• _SOURCE DATA_:

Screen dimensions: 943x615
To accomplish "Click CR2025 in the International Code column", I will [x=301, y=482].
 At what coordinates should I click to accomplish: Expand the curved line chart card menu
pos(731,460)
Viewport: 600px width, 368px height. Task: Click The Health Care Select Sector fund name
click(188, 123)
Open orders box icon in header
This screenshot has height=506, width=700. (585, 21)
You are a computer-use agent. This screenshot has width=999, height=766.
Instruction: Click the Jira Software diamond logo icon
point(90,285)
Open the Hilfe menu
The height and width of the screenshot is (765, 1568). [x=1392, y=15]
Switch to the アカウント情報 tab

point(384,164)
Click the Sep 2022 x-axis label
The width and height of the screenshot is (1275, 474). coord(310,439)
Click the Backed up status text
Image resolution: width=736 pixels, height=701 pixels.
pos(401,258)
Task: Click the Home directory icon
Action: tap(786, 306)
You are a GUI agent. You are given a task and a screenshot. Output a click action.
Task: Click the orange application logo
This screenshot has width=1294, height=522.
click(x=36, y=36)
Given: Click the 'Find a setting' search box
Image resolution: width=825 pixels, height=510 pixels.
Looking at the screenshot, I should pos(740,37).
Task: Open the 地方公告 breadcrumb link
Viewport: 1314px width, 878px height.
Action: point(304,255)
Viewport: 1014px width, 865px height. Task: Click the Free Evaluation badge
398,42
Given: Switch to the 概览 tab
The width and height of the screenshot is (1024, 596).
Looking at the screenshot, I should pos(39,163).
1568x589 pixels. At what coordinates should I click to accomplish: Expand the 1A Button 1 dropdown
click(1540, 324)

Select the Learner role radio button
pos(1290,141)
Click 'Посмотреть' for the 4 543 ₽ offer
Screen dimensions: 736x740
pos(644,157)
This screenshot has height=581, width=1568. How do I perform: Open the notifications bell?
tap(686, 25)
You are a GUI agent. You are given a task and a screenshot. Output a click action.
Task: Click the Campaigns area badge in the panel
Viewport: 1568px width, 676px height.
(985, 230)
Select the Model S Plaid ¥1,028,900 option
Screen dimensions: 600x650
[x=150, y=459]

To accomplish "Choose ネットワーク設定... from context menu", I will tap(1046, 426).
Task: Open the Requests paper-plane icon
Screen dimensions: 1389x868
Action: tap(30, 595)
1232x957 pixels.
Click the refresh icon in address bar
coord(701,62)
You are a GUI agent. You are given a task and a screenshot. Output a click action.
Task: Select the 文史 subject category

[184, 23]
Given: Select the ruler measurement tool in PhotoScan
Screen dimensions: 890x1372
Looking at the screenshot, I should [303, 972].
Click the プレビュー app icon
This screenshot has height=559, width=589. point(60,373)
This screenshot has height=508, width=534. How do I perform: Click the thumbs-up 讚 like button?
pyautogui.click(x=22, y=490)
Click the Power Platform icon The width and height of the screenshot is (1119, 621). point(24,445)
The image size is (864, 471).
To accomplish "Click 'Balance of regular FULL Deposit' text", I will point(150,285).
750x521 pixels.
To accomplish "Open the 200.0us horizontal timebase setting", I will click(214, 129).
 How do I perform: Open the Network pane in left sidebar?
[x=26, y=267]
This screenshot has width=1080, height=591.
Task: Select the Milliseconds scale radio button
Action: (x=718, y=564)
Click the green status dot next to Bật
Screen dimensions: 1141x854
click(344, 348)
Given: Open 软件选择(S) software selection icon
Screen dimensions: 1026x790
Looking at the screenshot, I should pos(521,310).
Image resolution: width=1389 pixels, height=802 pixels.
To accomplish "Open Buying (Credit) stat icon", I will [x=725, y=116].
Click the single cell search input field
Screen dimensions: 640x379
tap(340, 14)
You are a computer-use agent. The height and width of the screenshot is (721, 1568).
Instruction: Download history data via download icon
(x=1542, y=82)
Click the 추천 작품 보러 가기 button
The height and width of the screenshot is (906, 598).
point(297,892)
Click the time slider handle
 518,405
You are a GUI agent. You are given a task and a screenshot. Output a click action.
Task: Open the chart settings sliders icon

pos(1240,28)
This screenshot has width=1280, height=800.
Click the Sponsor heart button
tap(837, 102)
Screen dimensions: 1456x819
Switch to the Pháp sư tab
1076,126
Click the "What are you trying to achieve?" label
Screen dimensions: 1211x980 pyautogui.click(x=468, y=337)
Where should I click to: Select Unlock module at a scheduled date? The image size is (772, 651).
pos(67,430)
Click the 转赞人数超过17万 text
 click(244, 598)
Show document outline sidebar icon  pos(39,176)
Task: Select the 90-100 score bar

• _SHORT TASK_:
Reproduce the material verbatim, from the line containing "Task: Open the Requests paper-plane icon" up to and including the line containing "will click(214, 129).".

• _OUTPUT OF THE EXERCISE_:
Task: Open the Requests paper-plane icon
Screen dimensions: 1389x868
Action: tap(30, 595)
1232x957 pixels.
Click the refresh icon in address bar
coord(701,62)
You are a GUI agent. You are given a task and a screenshot. Output a click action.
Task: Select the 文史 subject category

[184, 23]
Given: Select the ruler measurement tool in PhotoScan
Screen dimensions: 890x1372
Looking at the screenshot, I should [303, 972].
Click the プレビュー app icon
This screenshot has height=559, width=589. point(60,373)
This screenshot has height=508, width=534. How do I perform: Click the thumbs-up 讚 like button?
pyautogui.click(x=22, y=490)
Click the Power Platform icon The width and height of the screenshot is (1119, 621). point(24,445)
The image size is (864, 471).
To accomplish "Click 'Balance of regular FULL Deposit' text", I will point(150,285).
750x521 pixels.
To accomplish "Open the 200.0us horizontal timebase setting", I will click(214, 129).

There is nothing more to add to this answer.